Finding Safe Harbors Under OFAC’s Price Cap Regulations (Part III of IV)

The Biden Administration recognizes that the Russian Price-Cap Policy imposes serious burdens on U.S. energy companies and industries that provide ancillary services to the energy sector.  It is even more complicated given the EU framework and another set of guidance related to the oil price cap.  To ameliorate this burden, OFAC has set out detailed guidance on regulatory “safe harbors” for organizations and individuals affected by the price cap.  The guidance itself contains several important principles and reflects a number of best practices regularly applied in the compliance field.  Viewed in this context, the guidance is a valuable resource for legal and compliance professionals.

The guidance explicitly states that it “establishes a safe harbor from OFAC enforcement for U.S. service providers that comply in good faith with a recordkeeping and attestation process.” The recordkeeping and attestation process is designed to permit each participant in the supply chain of Russian oil shipped via maritime transport to demonstrate or confirm that the Russian oil has been purchased at or below the price cap. U.S. persons must ensure that refiners or other purchasers in third countries that have not prohibited the import of Russian oil provide documentation showing that the Russian oil was purchased at or below the relevant price cap.

Energy service providers are divided into three (3) categories, each of which has different compliance requirements.

Tier 1 Actors: Actors who regularly have direct access to price information in the ordinary course of business, such as commodities brokers and oil traders, are “Tier 1 Actors.” To achieve safe harbor status, Tier 1 Actors must retain documents showing that Russian oil was purchased at or below the relevant price cap. Such documentation may include invoices, contracts, or receipts/proof of payment.

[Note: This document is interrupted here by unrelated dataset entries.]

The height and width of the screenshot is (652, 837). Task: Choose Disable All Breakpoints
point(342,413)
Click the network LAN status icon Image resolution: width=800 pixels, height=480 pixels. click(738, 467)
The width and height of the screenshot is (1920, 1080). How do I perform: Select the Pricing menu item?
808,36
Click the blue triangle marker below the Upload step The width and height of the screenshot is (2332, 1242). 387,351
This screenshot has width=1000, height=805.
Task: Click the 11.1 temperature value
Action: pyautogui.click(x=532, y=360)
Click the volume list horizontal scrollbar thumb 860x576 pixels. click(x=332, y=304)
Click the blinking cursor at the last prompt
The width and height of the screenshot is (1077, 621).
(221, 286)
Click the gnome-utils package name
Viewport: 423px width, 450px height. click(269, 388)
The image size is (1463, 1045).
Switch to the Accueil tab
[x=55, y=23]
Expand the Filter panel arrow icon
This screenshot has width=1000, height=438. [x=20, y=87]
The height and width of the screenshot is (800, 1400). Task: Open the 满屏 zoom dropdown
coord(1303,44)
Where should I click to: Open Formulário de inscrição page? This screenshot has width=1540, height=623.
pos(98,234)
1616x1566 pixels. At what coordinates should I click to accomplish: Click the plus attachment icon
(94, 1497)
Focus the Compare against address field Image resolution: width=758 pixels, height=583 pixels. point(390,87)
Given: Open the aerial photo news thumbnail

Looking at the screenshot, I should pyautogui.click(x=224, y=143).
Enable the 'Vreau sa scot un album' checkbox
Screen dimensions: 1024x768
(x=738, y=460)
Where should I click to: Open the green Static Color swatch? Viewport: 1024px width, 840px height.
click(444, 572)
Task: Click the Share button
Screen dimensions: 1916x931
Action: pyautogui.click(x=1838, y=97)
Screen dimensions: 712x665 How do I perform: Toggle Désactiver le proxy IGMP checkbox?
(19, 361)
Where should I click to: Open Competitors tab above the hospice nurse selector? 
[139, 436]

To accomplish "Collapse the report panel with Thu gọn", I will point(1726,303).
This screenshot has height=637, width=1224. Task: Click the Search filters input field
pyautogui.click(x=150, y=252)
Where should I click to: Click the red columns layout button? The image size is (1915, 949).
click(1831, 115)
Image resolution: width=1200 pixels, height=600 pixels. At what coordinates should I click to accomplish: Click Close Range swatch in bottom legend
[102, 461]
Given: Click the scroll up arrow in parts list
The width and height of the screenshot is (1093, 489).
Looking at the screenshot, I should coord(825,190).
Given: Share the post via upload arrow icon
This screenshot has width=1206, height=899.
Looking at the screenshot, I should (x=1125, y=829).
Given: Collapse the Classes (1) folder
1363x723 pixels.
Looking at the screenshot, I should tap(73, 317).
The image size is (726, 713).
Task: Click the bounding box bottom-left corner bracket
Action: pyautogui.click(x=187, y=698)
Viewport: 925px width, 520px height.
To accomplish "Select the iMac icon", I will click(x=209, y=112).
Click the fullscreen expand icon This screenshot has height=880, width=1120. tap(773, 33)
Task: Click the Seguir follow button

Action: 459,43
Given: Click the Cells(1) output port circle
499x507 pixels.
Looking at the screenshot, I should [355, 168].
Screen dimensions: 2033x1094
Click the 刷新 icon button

Tier 2 Actors: Actors who sometimes request and receive price information from their customers in the ordinary course of business, such as financial institutions, ship/vessel agents, and customs brokers, are “Tier 2 Actors.” To achieve safe harbor status, Tier 2 Actors must, to the extent practicable, request and retain documents that show that Russian oil was purchased at or below the relevant price cap. When not practicable to request and receive such information, Tier 2 Actors must obtain and retain customer attestations, in which the customer commits that for the service being provided, the Russian oil was purchased or will be purchased at or below the relevant price cap.

Tier 3 Actors: Actors who do not regularly have direct access to price information in the ordinary course of business, such as insurers, P&I clubs, shipowners, and flagging registries, are “Tier 3 Actors.” To achieve safe harbor status, Tier 3 Actors must obtain and retain customer attestations, in which the customer commits that for the service being provided, the Russian oil was purchased or will be purchased at or below the relevant price cap, for example as part of their annual insurance policy renewal process or updates to their insurance policies. This can be done through a sanctions exclusion clause written into or already included in policies or contracts.

Energy market actors who comply with these basic recordkeeping and attestation requirements avoid strict liability in those cases where actors inadvertently become involved in transaction where Russian oil is sold above the applicable price cap due to false records provided by actors who act in bad faith or make material misrepresentations.  As an example, OFAC cites a situation where a service provider without direct access to price information reasonably relies on a customer attestation, and retains the attestation, that service provider will not be held liable for sanctions violations attributable to those acting in bad faith who cause a violation of the determination or an evasion of OFAC sanctions.  Note that this hypothetical assumes there are no other indications that the company had reason to know the oil was of Russian origin.

As such, OFAC would not pursue a penalty against a U.S. service provider that reasonably relies on the documentation or attestations described above, unless the U.S. provider knew or had reason to know that such documentation was falsified or erroneous or that the Russian oil was purchased above the relevant price cap. For example, where a U.S. service provider without direct access to price information reasonably relies in good faith on a customer attestation, that service provider will not be penalized for potential sanctions breaches attributable to the conduct of an actor who causes that U.S. person to unknowingly violate the determination.

To be afforded the safe harbor, U.S. service providers must retain relevant records for five (5) years, in accordance with 31 CFR § 501.601.

Any person who evades, avoids, causes a violation of, or attempts to violate the determination is likewise in violation of the prohibition and could be subject to civil or criminal enforcement action. For example, persons that make purchases of Russian oil above the price cap and that knowingly rely on U.S. service providers who provide covered services, or persons that knowingly provide false information, documentation, or attestations to such a service provider will have potentially violated the determination and may be a target for an OFAC enforcement action. Other such examples could include using side deals to obfuscate the “real” purchase price paid by an intermediary or the ultimate consignee, or otherwise engaging in deceptive activity to deal in Russian oil purchased above the relevant price cap.